Self-reporting doesn’t guarantee you’ll avoid consequences, but it dramatically reduces the severity. A prosecutor deciding whether to charge a hit-and-run will weigh the fact that you came forward on your own. A driver who returns within an hour and files a report is in a fundamentally different position than one identified weeks later by a parking lot camera.

Consequences of a Hit-and-Run Conviction

Leaving the scene of a property-damage accident is a misdemeanor in most states, and the penalties are steeper than people expect for what often starts as a fender-bender:

  • Fines: Typically range from $500 to $1,000, though some states go higher.
  • Jail time: Up to six months is standard, though incarceration for a first-offense property-damage hit-and-run without injuries is uncommon.
  • License suspension: Many states suspend your license after a hit-and-run conviction. Suspension periods for a first offense are commonly 60 to 90 days, with longer suspensions for repeat offenders.
  • Points on your driving record: A hit-and-run typically adds a significant number of points, which can trigger additional surcharges or suspension if you already have points from other violations.
  • Criminal record: A misdemeanor conviction is a criminal record that shows up on background checks. It can affect employment, housing applications, and professional licensing for years.
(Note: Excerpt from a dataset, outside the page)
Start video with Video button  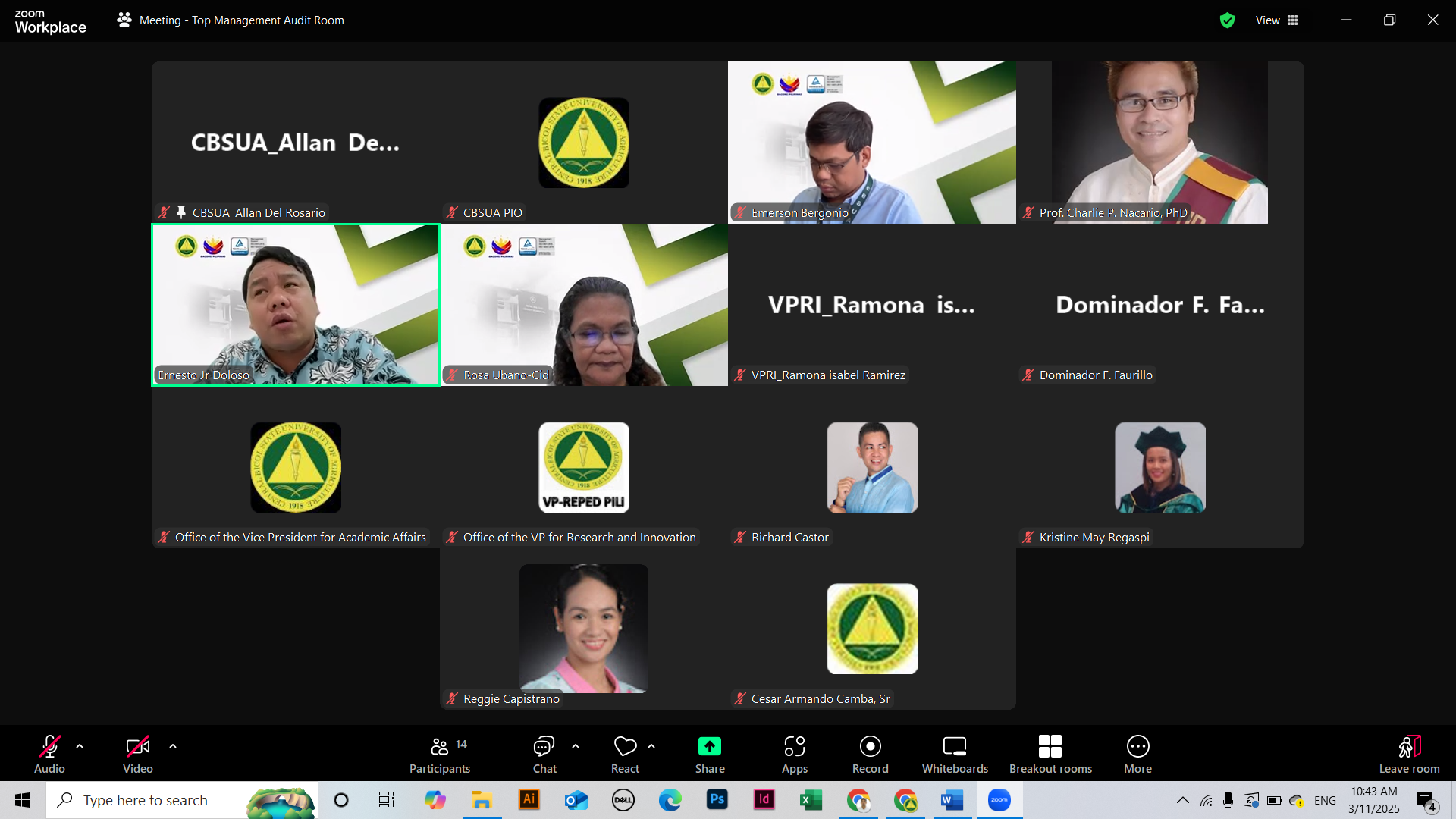tap(137, 755)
SR-22 Insurance Requirements

A hit-and-run conviction — or being caught without insurance at the time of the accident — can trigger a requirement to file an SR-22 certificate with your state. An SR-22 is a form your insurance company files to prove you carry at least the minimum required coverage. It’s essentially a flag that tells the state to monitor your insurance status. Carriers charge more for policies that require SR-22 filing, and the requirement typically lasts one to three years depending on the state and the offense. If your policy lapses during that period, your insurer notifies the state and your license is suspended again.
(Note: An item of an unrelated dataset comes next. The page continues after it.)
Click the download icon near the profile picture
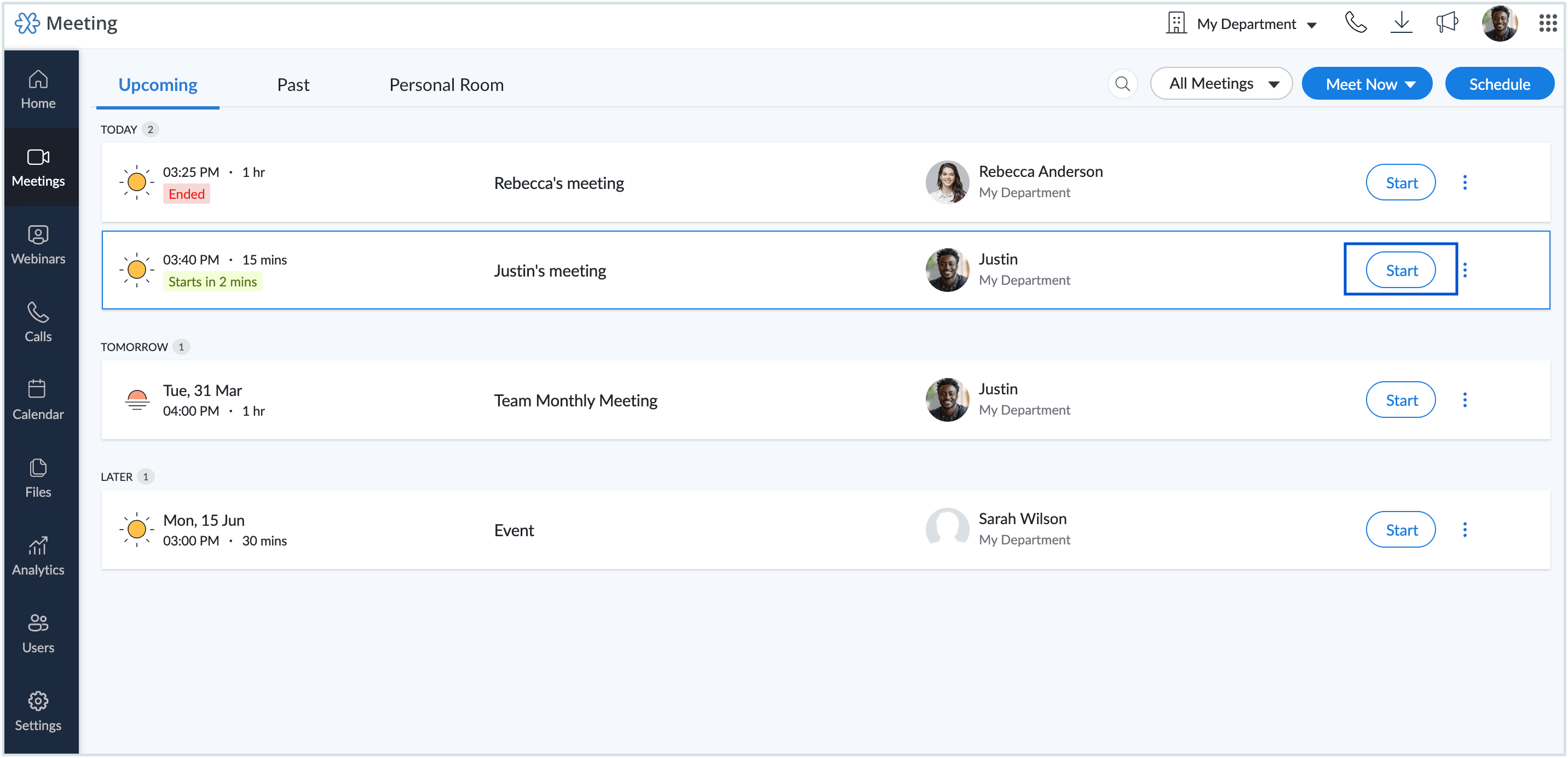Viewport: 1568px width, 758px height. [1401, 22]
How This Affects Your Insurance Premiums

An at-fault accident will raise your insurance rates. National averages for a single at-fault collision show premium increases between 30% and 50%, though the actual number depends on your insurer, your driving history, the claim amount, and your state’s regulations. The surcharge typically stays on your policy for three to five years. After that, if you keep a clean record, your rates should come back down.
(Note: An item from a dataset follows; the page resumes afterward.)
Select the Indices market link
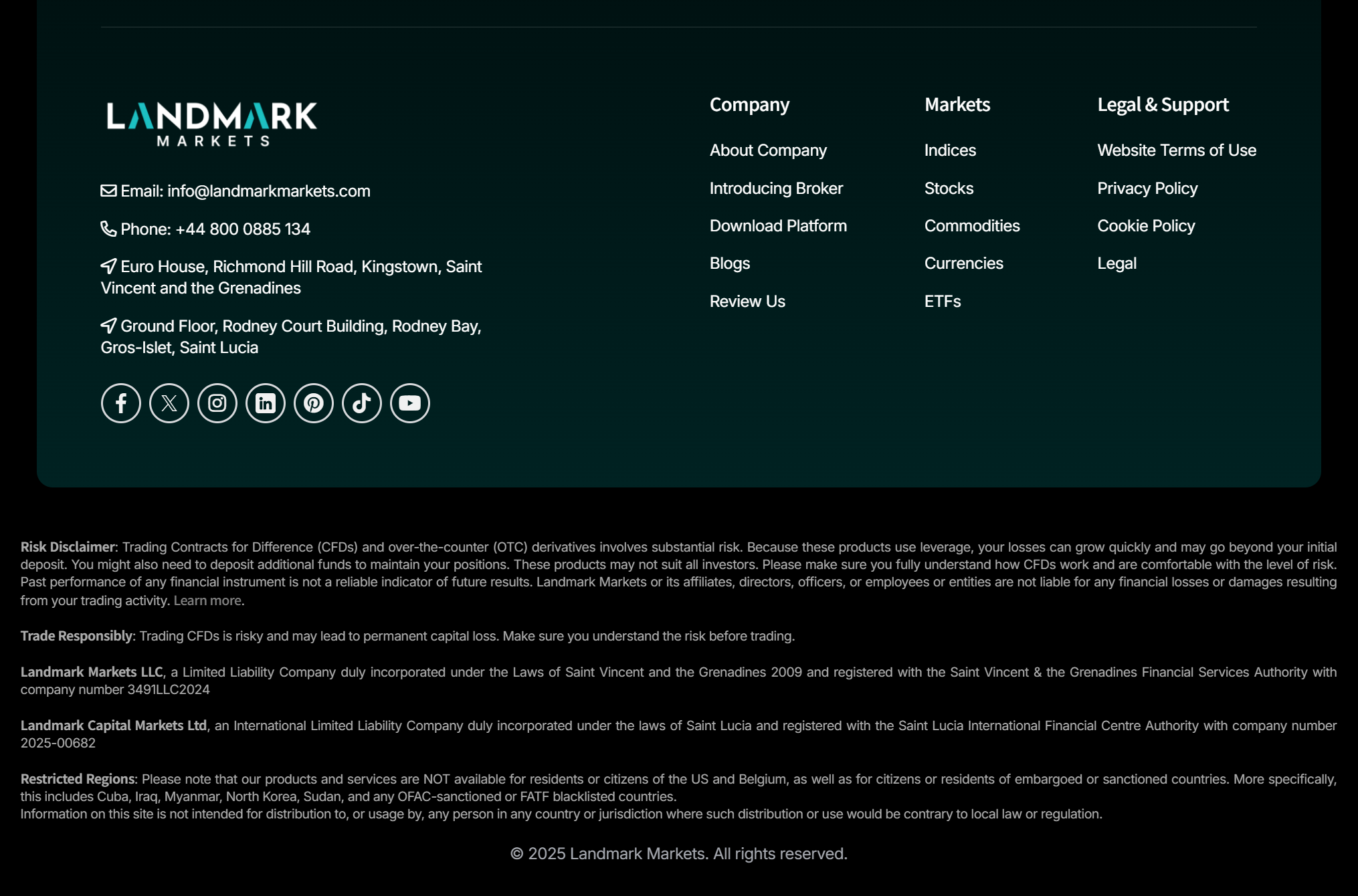The width and height of the screenshot is (1358, 896). 950,150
Some insurers offer accident forgiveness programs that prevent a rate increase after your first at-fault claim. These programs vary widely — some are included automatically for long-term customers, others are paid add-ons, and some only apply to claims under a certain dollar amount. Even with accident forgiveness, the at-fault accident still appears on your claims history, which can matter if you switch carriers.

If the damage to the parked car is genuinely minor and your deductible is high, paying out of pocket can make financial sense over a three-to-five-year premium increase. Ask your insurer what the likely rate impact would be before deciding — some carriers will give you a general idea without requiring you to file the claim first.

If You Were Driving Without Insurance

Hitting a parked car while uninsured compounds the problem significantly. You’re personally liable for all damage to the other vehicle with no insurer to cover it. On top of that, virtually every state penalizes driving without insurance separately from the accident itself. Expect fines, a license suspension, and a requirement to file an SR-22 before getting your driving privileges back. Some states won’t reinstate your license until you’ve carried continuous insurance for a set period — commonly three years — and paid all associated reinstatement fees.

If you’re uninsured and hit a parked car, you still need to stop, leave your information, and report the accident. Driving away because you’re afraid of the insurance consequences only adds criminal charges on top of civil liability. The damage payment can be worked out later; the hit-and-run charge cannot be undone.